Every line with the string "Leads" must be copied from the entries below.

(Pixel coordinate grounding data)
........
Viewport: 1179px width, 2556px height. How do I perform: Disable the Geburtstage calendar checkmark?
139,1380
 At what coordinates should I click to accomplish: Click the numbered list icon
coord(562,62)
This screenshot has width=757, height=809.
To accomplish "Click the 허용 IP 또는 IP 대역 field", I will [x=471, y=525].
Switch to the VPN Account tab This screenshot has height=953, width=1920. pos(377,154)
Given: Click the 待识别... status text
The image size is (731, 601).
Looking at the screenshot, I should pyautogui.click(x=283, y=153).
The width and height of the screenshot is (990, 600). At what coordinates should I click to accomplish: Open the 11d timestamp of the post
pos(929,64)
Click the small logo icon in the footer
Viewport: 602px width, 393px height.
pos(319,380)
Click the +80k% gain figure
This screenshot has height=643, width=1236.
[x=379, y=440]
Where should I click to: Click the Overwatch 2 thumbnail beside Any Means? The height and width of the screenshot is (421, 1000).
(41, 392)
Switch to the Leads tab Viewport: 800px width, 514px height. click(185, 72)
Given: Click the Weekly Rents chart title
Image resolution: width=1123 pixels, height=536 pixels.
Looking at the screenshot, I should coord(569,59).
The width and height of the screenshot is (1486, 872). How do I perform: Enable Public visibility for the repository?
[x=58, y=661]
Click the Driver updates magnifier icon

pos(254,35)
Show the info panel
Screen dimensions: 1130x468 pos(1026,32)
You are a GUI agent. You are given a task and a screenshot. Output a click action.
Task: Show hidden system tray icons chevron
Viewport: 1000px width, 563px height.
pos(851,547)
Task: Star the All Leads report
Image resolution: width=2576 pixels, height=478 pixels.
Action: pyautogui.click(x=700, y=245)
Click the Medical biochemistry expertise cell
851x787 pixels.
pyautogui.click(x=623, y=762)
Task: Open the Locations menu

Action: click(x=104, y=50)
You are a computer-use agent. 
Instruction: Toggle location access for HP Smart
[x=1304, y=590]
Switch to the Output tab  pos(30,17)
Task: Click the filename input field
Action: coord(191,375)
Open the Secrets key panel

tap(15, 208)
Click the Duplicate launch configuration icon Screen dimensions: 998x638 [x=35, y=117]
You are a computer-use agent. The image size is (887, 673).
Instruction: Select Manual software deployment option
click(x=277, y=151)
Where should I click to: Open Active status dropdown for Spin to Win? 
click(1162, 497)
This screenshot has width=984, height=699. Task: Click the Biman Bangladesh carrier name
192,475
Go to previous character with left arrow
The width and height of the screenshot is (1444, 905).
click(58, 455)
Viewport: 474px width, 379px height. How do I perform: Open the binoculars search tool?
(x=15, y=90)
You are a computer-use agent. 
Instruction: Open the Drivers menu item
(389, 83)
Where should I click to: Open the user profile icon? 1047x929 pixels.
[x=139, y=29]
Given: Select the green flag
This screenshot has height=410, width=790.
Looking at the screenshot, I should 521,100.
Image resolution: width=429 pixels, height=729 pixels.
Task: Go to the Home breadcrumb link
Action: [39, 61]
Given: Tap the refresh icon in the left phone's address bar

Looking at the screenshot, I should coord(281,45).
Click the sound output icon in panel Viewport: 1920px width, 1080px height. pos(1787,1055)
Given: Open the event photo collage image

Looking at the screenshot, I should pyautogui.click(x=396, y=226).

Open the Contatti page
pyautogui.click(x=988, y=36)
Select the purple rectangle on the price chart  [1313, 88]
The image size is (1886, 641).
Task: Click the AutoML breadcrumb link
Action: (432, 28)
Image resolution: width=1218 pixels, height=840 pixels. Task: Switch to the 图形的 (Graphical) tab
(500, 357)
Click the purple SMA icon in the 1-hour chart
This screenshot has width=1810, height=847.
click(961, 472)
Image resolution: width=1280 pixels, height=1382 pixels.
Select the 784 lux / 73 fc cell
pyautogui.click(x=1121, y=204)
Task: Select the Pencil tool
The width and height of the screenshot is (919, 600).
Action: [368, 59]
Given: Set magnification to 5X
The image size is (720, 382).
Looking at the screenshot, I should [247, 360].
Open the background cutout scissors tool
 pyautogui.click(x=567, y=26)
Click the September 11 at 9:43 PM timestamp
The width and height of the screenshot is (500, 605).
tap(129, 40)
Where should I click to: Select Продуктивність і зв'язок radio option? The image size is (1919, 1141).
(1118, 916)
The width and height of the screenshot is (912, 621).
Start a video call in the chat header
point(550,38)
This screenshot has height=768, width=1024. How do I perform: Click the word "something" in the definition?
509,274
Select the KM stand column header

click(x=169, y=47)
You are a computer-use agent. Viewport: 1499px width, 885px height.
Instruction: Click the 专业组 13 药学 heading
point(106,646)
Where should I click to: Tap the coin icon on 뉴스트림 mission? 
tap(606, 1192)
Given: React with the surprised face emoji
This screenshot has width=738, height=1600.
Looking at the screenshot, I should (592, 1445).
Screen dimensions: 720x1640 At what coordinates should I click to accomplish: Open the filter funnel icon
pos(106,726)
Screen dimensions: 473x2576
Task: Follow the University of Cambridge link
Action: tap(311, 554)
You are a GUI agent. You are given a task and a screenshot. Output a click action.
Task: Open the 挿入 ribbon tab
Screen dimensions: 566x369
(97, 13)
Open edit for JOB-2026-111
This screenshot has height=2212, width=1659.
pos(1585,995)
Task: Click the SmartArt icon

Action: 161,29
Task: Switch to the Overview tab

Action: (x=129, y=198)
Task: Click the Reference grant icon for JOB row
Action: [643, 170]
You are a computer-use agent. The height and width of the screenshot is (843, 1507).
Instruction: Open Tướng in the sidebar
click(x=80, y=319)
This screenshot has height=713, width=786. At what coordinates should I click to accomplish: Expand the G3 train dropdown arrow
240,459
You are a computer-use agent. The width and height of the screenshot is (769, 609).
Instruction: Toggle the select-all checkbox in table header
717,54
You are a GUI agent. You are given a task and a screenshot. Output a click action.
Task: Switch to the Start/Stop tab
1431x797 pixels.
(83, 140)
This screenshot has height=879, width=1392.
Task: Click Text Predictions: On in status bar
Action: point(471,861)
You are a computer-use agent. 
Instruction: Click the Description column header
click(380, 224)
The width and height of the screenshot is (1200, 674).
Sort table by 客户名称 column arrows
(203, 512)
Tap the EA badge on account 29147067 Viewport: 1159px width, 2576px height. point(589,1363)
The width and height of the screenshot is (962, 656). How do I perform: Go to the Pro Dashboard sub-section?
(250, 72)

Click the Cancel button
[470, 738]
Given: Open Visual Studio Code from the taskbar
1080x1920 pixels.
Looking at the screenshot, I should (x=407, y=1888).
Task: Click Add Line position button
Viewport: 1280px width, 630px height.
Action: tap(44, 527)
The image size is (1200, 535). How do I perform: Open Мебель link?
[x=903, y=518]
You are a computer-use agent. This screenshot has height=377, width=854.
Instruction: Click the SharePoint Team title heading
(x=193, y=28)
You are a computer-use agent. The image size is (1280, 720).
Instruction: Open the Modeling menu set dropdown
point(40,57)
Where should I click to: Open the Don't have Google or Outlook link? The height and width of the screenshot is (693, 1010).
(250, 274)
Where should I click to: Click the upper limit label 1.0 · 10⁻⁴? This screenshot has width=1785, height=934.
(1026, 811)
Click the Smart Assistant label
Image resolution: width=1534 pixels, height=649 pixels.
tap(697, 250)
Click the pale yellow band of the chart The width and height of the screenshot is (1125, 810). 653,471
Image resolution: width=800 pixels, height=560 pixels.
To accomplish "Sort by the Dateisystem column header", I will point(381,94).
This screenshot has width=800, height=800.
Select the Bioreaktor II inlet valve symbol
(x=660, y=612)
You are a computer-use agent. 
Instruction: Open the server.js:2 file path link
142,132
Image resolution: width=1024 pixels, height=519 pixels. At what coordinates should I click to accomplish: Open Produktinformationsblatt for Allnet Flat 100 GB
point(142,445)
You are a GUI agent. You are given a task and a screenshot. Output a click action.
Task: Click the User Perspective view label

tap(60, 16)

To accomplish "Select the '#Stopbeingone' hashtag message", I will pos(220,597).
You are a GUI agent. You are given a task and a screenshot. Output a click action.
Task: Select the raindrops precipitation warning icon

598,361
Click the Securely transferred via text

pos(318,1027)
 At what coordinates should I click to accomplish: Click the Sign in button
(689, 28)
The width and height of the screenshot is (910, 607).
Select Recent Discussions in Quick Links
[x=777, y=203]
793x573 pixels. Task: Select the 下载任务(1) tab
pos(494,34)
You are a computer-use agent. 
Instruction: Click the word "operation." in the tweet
........
* _Answer space_
Switch to the Leads tab Viewport: 800px width, 514px height. click(185, 72)
Task: Star the All Leads report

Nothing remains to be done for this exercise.